が、日が長くなっているのは明らかで、夕方、自転車の鍵をあけようとすると、ふた月ほど前までは、真っ暗な中、数字を合わせるのに難儀したが、最近ははっきりと見えるようになった。
聞くところによると、日が昇る時間が早くなるよりも、日没の時間が遅くなるのが先なのだそうだ。

1年以上通い続けた句会の開催が、土曜日から木曜日にうつったことで、ほとんど参加できなくなった。
休会しようかな、と迷っていたところ、世話役の女性が、次回のお題は「日脚伸ぶ」に決まりました、とメールをくださった。
まさに今どきにふさわしいお題である。
休会の意向が揺らぐ。
宿題が出るたびに、歳時記をひっくり返し、ああでもない、こうでもない、と言葉をひねくり回し、なんとなく5.7.5にまとまったのを、しばらくあたためておく。
そして日をおいてから見直したときに、ぴったりとくる語彙と語順がまるで降ってわいたようにやってくることがあって、そういう瞬間は格別である。
作句じたいはひとりでもできるが、やはり人前にさらしたい。
先生からずばり、「この句は良くない!」と批評されるのはもちろん嬉しくはなく、帰る道々、ズドーンと落ち込みはするが、それだけに、たまに褒められたりすると、あら、すごいじゃないの、という周囲からのお世辞を真に受けて、舞い上がらんばかりの気分になるのである。

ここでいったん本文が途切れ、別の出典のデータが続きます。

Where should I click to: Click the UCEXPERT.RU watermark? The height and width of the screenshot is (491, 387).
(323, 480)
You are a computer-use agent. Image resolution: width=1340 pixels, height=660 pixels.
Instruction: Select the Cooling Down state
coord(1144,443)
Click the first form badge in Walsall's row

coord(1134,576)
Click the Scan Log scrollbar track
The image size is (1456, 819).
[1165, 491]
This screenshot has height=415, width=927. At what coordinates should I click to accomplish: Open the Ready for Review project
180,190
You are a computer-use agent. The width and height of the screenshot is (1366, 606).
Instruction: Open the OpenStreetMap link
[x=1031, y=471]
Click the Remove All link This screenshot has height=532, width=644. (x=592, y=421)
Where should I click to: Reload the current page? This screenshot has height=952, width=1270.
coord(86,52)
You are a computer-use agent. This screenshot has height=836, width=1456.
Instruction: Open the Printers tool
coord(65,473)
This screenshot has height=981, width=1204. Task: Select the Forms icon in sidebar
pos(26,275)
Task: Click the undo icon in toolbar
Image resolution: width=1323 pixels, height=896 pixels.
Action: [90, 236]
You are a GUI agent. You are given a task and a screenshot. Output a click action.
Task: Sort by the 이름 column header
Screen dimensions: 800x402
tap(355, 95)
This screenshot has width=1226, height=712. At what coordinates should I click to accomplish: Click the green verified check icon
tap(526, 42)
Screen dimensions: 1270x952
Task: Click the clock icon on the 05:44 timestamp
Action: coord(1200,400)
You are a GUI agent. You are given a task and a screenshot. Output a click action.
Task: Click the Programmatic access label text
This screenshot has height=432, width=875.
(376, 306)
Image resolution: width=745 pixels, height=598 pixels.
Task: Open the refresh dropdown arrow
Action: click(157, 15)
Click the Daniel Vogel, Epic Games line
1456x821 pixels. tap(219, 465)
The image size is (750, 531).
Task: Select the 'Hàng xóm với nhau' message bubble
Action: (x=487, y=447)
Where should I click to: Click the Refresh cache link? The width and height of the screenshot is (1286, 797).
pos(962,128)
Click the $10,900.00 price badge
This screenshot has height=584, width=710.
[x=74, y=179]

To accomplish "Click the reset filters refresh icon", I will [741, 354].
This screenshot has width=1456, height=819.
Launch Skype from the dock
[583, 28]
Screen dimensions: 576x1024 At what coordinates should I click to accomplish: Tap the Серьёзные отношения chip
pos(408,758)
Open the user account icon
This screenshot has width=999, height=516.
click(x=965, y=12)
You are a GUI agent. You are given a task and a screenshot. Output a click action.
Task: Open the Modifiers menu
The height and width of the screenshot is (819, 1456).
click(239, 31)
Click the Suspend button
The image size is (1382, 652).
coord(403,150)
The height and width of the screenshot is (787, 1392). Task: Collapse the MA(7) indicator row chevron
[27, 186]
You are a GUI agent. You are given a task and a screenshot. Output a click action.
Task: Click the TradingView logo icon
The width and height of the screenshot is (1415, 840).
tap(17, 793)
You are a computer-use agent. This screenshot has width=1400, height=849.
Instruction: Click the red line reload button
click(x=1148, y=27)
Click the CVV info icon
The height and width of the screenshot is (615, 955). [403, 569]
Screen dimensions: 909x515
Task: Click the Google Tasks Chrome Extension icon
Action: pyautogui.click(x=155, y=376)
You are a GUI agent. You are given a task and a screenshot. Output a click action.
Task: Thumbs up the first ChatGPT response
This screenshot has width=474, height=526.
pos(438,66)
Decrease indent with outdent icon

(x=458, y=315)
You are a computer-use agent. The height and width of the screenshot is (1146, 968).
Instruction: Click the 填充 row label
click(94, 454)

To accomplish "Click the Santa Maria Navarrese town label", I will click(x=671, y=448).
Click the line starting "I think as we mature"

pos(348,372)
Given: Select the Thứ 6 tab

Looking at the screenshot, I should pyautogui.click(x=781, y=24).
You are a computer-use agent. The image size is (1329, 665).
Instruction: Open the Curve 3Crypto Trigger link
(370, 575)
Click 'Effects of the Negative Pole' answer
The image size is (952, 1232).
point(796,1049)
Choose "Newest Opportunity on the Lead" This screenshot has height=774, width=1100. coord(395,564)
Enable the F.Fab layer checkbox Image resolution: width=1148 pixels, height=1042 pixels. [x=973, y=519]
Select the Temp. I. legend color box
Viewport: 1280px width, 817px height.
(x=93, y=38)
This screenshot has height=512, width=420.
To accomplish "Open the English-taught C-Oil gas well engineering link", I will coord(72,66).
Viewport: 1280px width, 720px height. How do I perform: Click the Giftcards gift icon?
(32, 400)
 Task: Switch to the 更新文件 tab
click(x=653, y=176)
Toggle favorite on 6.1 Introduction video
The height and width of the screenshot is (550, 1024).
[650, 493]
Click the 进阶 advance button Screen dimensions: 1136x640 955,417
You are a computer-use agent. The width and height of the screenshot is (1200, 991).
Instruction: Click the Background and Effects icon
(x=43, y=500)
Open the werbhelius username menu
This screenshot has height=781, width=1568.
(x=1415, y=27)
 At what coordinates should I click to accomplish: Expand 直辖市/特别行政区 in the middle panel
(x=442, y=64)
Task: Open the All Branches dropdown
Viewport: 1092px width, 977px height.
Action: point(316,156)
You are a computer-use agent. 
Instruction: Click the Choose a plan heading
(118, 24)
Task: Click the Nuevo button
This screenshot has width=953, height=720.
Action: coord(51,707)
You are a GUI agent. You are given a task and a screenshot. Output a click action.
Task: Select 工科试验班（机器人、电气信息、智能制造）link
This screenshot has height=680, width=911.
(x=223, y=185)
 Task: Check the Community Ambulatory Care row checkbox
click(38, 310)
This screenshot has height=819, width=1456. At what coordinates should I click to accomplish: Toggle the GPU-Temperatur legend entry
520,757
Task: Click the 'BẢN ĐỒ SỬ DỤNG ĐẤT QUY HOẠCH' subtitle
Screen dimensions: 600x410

今どきは、夕方帰ると、西向きの部屋には、夕焼けの名残が部屋に満ちている。
短い時間ではあっても、そのぶん赤さが強烈で独特のすごみがある。
これを「冬夕焼け」(もう立春を過ぎてしまったが)というのだそうで、同じ夕焼けでも、微妙に語感の違う語彙を教わることのできるのも楽しみである。

以前、「やすらぎの郷」という老人ホームを舞台にしたテレビドラマがあった。
毎日録画してせっせと観たが、そのホームでは、句会が開かれていた。
わたしは手先がそうとう不器用で、施設のリクレーションにありがちな手芸や折り紙、ぬり絵などは楽しめそうになく、囲碁もあれだけ習ったのにすっかり忘れてしまった。
もしも俳句の会なんかがあったら、せめてそこにだけは居場所を見つけたい、などと心のどこかで思っている。
もちろん、認知能力や寿命がどこまでもつのか、そんな優雅な施設にはいるゆとりがあるのかどうかは、また別の話ではある。